Пусть меня поправят здесь, но в чем, на мой взгляд, просчет большинства книг о рабочем классе? В излишней технологизации. Грешат этим и книги о научной интеллигенции; подобная же неудача подстерегает нас, когда мы без учета этой ошибки принимаемся писать о сегодняшней деревне. В книгах о прошлом — человек, крестьянин со своими заботами и думами, и потому книги эти трогают, они привлекательны и выигрышны; в книгах о современности — чаще технологический процесс, внешний пересказ, и потому они не интересны, не воспринимаются и не выигрышны.

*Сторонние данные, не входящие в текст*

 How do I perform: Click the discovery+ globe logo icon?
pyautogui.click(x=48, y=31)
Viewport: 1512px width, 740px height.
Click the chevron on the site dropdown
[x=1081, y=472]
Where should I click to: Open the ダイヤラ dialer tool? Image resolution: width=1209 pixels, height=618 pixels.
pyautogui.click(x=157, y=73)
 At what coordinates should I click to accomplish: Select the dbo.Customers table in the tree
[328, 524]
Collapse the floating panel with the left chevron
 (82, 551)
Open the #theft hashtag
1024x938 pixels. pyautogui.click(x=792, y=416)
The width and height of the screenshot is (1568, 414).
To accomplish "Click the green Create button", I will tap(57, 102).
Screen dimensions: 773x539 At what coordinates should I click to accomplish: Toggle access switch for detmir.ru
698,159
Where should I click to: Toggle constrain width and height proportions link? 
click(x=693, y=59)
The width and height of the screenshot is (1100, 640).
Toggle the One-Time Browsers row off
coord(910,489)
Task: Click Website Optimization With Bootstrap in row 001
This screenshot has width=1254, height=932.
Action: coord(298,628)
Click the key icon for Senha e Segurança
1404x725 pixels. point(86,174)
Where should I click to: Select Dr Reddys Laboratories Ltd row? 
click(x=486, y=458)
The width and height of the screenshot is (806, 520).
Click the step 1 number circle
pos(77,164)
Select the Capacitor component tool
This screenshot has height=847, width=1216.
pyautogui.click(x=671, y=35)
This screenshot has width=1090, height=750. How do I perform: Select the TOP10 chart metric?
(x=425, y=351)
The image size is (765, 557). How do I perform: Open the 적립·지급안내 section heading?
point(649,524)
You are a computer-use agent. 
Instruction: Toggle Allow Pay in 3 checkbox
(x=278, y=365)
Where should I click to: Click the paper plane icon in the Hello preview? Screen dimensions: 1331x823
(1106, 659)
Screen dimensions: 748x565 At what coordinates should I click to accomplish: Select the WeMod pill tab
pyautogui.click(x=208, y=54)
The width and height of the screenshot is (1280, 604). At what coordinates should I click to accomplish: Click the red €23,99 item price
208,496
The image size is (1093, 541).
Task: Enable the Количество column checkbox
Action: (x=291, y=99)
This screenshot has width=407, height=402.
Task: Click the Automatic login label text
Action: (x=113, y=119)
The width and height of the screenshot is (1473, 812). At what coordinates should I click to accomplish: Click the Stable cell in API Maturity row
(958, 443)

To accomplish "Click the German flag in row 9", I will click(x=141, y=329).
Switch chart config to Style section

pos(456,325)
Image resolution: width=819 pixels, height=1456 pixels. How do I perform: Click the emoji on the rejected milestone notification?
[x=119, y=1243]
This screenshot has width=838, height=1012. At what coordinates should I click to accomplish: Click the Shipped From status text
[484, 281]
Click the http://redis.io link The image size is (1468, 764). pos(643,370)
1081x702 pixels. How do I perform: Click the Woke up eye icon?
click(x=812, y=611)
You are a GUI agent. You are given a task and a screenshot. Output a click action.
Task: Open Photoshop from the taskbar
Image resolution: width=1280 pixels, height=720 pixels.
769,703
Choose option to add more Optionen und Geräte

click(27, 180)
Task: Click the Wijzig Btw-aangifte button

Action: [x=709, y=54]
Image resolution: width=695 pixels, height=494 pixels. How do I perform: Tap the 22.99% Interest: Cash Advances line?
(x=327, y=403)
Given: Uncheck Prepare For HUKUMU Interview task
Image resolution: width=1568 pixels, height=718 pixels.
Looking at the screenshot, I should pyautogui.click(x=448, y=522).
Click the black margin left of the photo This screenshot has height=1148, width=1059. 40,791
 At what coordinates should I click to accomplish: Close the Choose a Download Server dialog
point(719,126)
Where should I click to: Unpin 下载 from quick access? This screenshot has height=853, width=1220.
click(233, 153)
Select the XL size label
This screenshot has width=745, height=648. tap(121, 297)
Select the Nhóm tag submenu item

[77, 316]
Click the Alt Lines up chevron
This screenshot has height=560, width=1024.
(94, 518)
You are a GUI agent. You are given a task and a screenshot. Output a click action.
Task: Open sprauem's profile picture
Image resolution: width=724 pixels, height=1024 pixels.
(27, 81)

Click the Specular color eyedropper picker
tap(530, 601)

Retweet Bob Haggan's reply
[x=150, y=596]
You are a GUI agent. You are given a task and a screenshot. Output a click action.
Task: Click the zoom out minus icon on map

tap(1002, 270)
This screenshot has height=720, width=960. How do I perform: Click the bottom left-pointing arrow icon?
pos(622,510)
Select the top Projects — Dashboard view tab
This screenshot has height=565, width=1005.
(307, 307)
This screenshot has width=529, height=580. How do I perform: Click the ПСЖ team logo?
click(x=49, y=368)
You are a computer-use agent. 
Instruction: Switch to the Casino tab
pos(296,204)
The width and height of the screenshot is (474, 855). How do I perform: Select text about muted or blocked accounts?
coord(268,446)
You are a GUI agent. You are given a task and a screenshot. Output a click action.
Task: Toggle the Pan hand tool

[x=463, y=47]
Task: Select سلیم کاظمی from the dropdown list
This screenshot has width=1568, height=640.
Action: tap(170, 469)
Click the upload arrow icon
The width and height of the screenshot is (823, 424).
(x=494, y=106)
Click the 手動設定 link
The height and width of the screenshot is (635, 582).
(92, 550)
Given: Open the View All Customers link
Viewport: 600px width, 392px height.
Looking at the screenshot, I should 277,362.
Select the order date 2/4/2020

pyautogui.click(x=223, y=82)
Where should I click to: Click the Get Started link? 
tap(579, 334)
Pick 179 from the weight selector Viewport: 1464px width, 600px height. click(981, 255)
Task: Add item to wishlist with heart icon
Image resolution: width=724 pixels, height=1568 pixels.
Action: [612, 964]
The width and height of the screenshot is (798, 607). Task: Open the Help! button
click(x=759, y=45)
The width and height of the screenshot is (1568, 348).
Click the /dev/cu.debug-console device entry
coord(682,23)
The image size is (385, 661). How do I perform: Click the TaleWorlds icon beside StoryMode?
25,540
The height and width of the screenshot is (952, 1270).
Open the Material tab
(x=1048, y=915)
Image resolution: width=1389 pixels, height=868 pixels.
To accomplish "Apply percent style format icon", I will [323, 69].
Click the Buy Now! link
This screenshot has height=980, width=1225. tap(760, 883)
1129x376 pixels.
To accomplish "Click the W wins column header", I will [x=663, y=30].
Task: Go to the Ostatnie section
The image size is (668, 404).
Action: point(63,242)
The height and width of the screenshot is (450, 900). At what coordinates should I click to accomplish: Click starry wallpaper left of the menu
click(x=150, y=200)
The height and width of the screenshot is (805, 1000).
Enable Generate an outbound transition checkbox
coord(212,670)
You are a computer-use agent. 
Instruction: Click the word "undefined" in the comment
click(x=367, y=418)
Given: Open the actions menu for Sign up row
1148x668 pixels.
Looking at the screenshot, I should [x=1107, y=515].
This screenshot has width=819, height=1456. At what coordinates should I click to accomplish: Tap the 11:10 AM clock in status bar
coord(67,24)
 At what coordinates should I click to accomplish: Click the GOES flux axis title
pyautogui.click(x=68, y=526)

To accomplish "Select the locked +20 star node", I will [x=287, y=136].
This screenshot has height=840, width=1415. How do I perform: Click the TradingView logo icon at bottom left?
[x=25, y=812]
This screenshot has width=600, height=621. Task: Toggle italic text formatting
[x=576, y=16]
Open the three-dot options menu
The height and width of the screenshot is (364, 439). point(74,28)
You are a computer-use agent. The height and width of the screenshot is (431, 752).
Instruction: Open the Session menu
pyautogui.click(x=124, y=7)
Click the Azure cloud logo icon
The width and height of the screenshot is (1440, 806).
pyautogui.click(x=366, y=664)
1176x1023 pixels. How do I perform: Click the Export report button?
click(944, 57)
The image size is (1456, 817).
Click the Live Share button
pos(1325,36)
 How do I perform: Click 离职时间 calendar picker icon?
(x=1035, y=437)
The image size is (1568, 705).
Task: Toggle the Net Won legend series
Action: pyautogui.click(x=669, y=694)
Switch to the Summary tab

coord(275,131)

И опять возникает вопрос: почему так происходит? В чем корень зла? Если судить по нашей критической мысли (если процедить десятки статей на эту тему, суммировать то разбросанное, что все же имеется в них), то вопрос заключается в том, что писатели плохо знают жизнь, что, изучив наездами тот или иной технологический процесс, они не могут в столь же быстрый срок и с такой же глубиной постичь человека. Я полностью принимаю этот упрек. Но как решить эту проблему? Я не думаю, чтобы кто-то мог предложить какой-либо один кардинальный способ решить ее. Каждый писатель решает ее по-своему; если, разумеется, он признает определение, сформулированное Л. Леоновым на его недавнем юбилее, об ответственности писателя перед временем и своим народом (а не просто: что знаю, что запомнил с детства, о том и пишу).